My sanity requires a personal sanctuary. Traditionally, that has always been my living room. It is the place where I focus my decorating energies. Everything placed in that room is strategically chosen to enhance the overall ambience. Typically, I ensure that the room is equipped with various lighting options, from candlelight to bright light and natural light. Access to music is essential; a television is not. The decor generally includes objects from Nature (rocks, plants, seashells, dried floral arrangements, etc.), spiritual icons, and possessions of personal significance. A comfortable thow for naps is also a must. And above all, it is perpetually clean. It is not a place for un-used, misplaced, homeless possessions.

While my sanctuary is where I retreat, relax, and let go, it is also where I entertain. It is the room visitors all experience, so it is vital that it is true to who I am; a reflection of me. It must be as comfortable and inviting as it is functional and practical. And I've been without one for over five years now. Is it any wonder I often feel listless, homesick, and spend far too much time in Cyberspace?

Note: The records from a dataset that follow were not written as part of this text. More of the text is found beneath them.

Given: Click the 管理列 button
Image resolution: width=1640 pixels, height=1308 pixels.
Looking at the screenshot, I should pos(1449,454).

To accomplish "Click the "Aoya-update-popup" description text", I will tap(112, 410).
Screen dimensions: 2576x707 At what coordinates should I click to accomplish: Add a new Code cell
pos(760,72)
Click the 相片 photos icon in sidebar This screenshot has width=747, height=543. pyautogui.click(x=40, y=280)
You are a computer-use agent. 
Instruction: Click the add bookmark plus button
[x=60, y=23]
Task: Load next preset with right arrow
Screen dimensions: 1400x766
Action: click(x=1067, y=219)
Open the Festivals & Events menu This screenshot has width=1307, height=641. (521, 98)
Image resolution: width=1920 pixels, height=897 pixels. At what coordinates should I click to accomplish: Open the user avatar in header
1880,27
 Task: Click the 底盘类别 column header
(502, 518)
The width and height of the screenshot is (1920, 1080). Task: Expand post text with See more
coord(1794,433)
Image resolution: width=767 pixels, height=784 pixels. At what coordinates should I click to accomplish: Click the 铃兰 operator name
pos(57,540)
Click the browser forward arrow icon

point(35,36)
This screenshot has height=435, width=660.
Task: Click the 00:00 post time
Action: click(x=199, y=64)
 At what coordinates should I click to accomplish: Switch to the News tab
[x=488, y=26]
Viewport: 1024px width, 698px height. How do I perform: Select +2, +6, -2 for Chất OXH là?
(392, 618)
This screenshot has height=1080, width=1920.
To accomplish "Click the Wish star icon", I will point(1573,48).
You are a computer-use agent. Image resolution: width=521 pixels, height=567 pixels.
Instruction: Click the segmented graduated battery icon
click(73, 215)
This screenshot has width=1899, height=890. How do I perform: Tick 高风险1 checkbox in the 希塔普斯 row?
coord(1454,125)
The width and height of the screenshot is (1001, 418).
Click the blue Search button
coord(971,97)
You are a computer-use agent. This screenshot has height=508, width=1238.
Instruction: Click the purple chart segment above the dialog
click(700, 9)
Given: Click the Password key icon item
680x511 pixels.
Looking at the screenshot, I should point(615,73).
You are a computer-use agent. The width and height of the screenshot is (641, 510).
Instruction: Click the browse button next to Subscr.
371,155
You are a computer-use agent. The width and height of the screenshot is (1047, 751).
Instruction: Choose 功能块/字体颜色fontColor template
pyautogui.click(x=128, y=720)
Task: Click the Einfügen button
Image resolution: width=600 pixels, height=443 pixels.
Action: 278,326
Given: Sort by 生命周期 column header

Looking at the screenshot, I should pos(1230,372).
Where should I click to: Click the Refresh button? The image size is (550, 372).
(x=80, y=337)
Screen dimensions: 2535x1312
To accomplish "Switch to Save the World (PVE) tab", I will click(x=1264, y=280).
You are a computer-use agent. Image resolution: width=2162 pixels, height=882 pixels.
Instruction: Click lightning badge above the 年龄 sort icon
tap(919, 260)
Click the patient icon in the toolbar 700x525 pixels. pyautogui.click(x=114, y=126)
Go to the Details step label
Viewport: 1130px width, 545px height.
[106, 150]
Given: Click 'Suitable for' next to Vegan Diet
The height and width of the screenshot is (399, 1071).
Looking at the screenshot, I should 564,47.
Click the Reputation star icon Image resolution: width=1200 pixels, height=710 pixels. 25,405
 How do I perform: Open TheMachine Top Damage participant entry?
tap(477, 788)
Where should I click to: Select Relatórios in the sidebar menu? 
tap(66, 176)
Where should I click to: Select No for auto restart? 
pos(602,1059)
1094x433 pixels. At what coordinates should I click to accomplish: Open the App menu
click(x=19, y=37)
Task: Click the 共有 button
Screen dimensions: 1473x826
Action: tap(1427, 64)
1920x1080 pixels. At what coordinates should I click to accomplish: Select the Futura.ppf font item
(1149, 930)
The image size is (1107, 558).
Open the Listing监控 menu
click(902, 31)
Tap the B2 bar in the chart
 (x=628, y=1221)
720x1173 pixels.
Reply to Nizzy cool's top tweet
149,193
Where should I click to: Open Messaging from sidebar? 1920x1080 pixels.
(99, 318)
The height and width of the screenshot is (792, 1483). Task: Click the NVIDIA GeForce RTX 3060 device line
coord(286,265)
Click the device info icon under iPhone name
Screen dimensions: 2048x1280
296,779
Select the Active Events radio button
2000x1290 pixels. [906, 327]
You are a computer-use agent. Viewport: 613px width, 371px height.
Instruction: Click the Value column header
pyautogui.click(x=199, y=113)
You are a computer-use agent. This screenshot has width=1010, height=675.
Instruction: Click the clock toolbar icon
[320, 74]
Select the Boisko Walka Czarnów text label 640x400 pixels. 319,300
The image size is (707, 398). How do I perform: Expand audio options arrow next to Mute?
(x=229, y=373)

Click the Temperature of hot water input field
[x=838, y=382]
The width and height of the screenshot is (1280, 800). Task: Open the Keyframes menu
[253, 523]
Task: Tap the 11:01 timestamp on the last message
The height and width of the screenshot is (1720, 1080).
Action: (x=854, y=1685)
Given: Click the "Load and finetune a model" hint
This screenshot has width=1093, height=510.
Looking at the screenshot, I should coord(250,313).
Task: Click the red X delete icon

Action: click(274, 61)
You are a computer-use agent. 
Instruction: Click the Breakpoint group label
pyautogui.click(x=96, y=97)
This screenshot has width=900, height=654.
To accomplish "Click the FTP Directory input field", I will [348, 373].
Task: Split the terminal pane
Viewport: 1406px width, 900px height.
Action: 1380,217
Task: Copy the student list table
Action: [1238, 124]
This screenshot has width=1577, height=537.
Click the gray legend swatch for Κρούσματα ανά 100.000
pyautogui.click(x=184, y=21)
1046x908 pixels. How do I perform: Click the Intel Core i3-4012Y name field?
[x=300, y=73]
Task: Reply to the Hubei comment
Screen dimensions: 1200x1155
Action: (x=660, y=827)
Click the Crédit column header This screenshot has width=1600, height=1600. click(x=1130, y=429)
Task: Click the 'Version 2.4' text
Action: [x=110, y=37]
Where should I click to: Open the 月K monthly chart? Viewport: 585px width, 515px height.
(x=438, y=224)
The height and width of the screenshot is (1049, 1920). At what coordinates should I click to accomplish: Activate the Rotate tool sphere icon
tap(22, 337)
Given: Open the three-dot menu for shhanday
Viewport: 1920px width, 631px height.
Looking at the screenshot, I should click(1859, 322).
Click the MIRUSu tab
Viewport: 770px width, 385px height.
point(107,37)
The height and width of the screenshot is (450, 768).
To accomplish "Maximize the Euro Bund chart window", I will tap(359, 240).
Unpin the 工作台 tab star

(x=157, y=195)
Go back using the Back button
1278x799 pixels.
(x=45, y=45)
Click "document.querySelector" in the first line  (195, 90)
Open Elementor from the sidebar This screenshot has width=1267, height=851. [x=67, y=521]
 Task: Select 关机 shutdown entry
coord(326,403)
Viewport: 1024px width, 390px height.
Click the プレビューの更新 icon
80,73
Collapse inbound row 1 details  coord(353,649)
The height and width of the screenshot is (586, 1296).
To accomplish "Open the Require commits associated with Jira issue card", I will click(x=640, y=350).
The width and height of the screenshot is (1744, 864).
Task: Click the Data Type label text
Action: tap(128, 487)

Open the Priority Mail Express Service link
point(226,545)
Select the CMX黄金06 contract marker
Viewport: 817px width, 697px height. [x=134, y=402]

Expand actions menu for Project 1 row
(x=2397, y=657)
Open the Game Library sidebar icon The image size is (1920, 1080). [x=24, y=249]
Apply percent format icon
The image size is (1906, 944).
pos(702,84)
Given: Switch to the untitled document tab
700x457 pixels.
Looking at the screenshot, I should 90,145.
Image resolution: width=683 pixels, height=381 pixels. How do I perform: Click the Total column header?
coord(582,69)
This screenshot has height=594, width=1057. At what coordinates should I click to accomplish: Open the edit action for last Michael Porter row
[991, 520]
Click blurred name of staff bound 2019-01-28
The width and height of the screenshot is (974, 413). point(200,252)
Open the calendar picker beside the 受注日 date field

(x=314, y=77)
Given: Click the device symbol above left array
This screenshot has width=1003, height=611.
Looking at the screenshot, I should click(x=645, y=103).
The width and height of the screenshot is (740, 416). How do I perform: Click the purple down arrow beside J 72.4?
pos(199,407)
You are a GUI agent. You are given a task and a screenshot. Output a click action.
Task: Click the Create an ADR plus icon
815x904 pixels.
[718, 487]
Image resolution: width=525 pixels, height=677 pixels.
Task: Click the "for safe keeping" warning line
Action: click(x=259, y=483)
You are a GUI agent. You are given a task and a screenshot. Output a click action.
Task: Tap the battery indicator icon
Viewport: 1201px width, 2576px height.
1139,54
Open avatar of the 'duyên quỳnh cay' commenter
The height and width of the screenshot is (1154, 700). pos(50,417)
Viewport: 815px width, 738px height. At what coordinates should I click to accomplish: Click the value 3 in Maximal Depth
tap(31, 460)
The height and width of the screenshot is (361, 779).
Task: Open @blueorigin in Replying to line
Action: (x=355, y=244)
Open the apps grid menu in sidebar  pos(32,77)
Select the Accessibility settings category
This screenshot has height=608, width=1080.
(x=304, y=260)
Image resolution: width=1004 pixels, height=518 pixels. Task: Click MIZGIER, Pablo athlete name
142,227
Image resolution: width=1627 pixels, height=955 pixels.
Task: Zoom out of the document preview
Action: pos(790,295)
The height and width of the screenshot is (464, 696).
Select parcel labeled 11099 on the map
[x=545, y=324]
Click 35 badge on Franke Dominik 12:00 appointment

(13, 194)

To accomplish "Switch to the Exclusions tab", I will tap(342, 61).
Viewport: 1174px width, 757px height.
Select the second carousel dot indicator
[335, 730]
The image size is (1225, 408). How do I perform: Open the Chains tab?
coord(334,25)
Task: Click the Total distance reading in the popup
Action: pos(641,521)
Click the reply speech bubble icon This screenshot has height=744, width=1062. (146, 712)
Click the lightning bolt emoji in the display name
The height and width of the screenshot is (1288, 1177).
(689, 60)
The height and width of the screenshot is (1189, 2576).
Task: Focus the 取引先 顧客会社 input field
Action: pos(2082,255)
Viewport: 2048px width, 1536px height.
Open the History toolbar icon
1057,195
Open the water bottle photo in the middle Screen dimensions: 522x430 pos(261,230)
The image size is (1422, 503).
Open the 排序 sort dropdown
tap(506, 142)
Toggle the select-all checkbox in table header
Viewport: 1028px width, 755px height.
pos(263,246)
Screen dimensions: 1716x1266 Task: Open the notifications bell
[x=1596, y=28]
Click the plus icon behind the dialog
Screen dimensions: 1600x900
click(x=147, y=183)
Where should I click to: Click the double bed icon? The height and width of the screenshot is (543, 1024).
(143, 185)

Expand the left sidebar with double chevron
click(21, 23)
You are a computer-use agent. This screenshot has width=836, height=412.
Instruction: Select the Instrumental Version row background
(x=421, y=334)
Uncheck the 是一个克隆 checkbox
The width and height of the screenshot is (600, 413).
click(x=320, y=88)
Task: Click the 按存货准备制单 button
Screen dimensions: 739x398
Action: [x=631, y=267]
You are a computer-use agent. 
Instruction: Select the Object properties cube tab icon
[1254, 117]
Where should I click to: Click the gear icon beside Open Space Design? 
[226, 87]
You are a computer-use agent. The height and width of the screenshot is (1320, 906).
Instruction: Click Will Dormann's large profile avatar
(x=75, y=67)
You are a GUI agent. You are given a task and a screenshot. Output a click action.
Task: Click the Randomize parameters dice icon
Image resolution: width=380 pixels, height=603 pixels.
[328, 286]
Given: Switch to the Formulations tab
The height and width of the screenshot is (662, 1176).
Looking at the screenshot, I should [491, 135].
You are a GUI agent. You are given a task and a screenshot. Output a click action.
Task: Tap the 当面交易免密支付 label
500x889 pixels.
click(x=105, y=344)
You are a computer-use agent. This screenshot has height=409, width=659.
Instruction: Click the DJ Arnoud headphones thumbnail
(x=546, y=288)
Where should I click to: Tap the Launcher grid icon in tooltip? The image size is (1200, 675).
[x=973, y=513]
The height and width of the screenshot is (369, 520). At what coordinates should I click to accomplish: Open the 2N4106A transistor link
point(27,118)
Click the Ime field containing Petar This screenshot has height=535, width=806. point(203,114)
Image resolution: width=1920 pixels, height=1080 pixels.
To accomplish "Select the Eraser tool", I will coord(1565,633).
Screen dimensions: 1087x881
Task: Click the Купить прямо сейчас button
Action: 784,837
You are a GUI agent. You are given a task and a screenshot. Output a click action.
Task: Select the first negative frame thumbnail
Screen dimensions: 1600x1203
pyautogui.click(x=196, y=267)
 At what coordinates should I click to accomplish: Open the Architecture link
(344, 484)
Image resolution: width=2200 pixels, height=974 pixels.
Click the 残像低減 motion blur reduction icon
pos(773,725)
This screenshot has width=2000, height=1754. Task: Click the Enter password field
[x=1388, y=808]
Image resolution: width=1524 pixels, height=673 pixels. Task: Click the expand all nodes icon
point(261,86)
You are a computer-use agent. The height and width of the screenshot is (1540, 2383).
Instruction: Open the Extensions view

Admittedly, I am self-absorbed, introspective, and enjoy my solitude. Still, I am equally social and enjoy the company of good friends and those I love most. In fact, all people are interesting and I can usually find some value in even the scum of the earth. My need for solitude is not based on an inherent dislike of people. Yet, I am most content, most relaxed, and most at peace when I am afforded the time and space to live within the confines of my mind, preferrably in an environment that is aesthetically pleasing to my personal taste.

In all my adult years, this is the first time where the closest thing I have to a personal sanctuary is my bedroom, and even that falls short. So creating a living room / sanctuary has become an urgent priority. My sanity demands it because, after all, when Mama's not happy, no one is happy.